Currently Null or Undefined value test in 32_64 DFG will check Null and Undefined tag separately and introduce one more branch. It can be improved in the way how the baseline JIT is doing - by relying on the fact that "UndefinedTag + 1 == NullTag and NullTag & 1".
Created attachment 110315 [details] the patch
Comment on attachment 110315 [details] the patch View in context: https://bugs.webkit.org/attachment.cgi?id=110315&action=review > Source/JavaScriptCore/dfg/DFGJITCodeGenerator32_64.cpp:1178 > + ASSERT((JSValue::UndefinedTag + 1 == JSValue::NullTag) && (JSValue::NullTag & 0x1)); This assertion is written in an oblique way and could instead be written to directly mirror what the code relies on: COMPILE_ASSERT((JSValue::UndefinedTag | 1) == JSValue::NullTag); > Source/JavaScriptCore/dfg/DFGSpeculativeJIT32_64.cpp:460 > + ASSERT((JSValue::UndefinedTag + 1 == JSValue::NullTag) && (JSValue::NullTag & 0x1)); Ditto. > Source/JavaScriptCore/dfg/DFGSpeculativeJIT32_64.cpp:560 > + ASSERT((JSValue::UndefinedTag + 1 == JSValue::NullTag) && (JSValue::NullTag & 0x1)); Ditto.
Comment on attachment 110315 [details] the patch Agree with Darin's comments, r=me otherwise. I'll be happy to cq+ if you can just fix that assertion.

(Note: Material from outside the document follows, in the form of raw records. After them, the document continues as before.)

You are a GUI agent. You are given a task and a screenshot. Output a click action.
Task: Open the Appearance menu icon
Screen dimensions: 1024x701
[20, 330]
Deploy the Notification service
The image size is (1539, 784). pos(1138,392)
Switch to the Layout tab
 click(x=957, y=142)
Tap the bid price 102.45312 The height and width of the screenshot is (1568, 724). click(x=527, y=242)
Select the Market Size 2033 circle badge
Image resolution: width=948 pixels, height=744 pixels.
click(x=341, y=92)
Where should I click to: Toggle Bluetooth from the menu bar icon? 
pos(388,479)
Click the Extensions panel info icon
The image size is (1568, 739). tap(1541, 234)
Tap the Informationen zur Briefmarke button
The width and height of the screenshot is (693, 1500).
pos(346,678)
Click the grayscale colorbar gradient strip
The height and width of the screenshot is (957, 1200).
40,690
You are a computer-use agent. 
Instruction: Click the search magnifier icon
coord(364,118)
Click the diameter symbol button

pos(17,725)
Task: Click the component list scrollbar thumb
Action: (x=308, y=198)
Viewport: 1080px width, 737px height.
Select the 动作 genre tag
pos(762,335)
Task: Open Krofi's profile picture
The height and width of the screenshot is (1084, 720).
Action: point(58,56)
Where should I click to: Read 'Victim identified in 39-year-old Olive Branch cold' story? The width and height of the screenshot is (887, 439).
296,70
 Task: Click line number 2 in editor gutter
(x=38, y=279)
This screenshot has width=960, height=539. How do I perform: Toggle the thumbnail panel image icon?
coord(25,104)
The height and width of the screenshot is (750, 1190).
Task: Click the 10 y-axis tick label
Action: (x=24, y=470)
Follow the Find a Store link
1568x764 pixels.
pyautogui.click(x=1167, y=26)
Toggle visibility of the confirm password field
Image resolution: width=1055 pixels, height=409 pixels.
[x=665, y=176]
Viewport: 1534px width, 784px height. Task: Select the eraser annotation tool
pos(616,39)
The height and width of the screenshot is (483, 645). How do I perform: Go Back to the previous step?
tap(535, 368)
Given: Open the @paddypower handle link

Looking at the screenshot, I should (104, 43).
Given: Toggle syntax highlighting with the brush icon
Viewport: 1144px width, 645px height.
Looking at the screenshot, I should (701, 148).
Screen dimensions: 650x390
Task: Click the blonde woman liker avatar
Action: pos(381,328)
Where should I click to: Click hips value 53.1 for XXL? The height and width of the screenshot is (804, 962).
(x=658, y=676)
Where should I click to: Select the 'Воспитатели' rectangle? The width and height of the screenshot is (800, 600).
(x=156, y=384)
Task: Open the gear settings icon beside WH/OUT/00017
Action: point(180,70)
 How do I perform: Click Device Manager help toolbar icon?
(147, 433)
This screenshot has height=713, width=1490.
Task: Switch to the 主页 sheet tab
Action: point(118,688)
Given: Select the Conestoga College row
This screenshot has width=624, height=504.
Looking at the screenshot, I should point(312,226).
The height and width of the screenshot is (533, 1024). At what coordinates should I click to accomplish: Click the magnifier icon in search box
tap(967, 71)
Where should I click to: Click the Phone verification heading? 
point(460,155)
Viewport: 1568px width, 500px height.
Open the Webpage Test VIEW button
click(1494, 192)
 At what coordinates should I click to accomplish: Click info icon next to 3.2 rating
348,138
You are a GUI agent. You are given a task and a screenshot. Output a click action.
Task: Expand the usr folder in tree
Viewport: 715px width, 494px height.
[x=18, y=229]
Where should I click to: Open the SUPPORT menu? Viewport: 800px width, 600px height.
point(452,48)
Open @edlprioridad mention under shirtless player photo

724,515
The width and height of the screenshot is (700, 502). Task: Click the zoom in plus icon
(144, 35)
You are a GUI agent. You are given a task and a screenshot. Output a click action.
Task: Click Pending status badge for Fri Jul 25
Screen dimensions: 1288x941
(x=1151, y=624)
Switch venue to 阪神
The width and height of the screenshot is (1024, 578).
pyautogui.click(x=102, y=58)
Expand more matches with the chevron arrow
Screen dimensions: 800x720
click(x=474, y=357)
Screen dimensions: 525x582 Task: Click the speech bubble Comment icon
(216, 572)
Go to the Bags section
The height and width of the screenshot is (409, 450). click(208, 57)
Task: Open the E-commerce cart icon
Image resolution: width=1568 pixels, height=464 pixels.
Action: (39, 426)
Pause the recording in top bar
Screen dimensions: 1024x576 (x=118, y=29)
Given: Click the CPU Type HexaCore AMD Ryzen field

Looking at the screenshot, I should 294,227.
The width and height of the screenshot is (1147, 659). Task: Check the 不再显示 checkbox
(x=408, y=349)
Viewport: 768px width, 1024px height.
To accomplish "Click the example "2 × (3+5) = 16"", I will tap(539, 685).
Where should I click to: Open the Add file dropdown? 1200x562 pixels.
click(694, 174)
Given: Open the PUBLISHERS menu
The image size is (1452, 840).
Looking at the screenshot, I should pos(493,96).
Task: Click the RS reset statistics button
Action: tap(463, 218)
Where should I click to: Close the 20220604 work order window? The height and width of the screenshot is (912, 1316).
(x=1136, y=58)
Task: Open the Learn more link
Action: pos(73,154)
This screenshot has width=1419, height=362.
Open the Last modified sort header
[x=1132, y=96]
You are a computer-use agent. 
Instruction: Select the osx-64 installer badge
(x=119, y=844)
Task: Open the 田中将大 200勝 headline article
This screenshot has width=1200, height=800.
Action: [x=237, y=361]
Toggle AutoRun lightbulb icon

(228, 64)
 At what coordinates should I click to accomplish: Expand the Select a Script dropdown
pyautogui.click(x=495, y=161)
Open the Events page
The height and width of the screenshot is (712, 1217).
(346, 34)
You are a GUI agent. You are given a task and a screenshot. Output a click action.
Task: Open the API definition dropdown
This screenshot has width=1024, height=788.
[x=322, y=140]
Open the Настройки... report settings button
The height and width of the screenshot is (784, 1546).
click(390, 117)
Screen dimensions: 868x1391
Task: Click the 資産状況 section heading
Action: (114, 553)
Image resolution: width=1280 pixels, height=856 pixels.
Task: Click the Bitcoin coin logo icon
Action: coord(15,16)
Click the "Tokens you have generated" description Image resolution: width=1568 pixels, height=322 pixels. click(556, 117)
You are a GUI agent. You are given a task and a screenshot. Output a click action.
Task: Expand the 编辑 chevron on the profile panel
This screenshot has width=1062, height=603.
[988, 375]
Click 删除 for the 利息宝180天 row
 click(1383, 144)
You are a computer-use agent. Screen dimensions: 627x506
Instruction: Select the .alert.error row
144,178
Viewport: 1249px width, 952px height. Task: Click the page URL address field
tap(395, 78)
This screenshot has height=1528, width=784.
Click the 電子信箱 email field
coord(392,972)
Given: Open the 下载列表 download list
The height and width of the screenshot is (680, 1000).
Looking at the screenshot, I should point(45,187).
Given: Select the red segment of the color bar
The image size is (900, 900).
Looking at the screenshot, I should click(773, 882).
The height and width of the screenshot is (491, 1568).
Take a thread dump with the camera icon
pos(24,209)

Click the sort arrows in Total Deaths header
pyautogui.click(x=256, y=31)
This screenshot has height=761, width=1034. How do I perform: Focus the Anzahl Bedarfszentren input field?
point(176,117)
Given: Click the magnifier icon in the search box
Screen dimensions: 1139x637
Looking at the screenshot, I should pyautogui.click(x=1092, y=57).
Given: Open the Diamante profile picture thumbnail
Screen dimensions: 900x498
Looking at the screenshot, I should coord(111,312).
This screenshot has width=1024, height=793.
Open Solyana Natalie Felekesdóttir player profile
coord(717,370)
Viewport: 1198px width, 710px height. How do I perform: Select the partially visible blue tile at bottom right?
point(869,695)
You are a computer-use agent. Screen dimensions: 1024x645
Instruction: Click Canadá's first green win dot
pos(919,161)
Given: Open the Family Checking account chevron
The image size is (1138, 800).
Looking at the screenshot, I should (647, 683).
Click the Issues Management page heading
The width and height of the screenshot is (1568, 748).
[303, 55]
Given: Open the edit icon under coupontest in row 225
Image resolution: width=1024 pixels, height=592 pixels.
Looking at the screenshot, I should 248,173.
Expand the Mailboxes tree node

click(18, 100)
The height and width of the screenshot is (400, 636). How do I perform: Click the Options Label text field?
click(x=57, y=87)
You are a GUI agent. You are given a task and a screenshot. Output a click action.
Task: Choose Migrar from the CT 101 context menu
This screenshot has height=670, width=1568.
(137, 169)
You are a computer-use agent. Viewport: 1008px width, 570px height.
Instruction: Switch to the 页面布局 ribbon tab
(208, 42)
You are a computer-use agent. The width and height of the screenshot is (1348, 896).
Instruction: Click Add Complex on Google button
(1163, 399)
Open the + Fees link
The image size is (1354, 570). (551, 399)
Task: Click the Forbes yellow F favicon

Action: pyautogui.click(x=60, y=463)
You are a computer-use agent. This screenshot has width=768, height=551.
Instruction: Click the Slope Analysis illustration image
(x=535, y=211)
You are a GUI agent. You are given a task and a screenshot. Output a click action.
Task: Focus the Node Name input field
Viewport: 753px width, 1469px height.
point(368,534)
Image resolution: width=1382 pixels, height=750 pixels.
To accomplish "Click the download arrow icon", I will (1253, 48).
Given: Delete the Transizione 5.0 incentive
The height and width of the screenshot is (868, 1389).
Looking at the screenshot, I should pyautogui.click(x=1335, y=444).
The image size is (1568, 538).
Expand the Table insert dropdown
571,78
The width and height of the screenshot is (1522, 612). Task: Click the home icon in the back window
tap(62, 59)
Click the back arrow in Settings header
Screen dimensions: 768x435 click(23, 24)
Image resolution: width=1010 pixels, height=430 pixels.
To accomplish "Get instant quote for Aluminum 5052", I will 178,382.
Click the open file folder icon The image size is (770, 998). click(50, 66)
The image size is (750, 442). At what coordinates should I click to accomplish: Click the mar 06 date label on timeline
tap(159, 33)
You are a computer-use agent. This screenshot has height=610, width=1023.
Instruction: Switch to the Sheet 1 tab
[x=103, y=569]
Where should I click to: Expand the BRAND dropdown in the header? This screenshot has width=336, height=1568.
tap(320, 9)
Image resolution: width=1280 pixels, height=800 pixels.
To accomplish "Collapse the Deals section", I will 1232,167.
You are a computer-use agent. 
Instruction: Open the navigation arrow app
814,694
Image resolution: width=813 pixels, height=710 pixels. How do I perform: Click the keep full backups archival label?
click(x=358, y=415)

Created attachment 110319 [details] patch addressing Darin's comments
Comment on attachment 110319 [details] patch addressing Darin's comments Clearing flags on attachment: 110319 Committed r97039: <http://trac.webkit.org/changeset/97039>
All reviewed patches have been landed. Closing bug.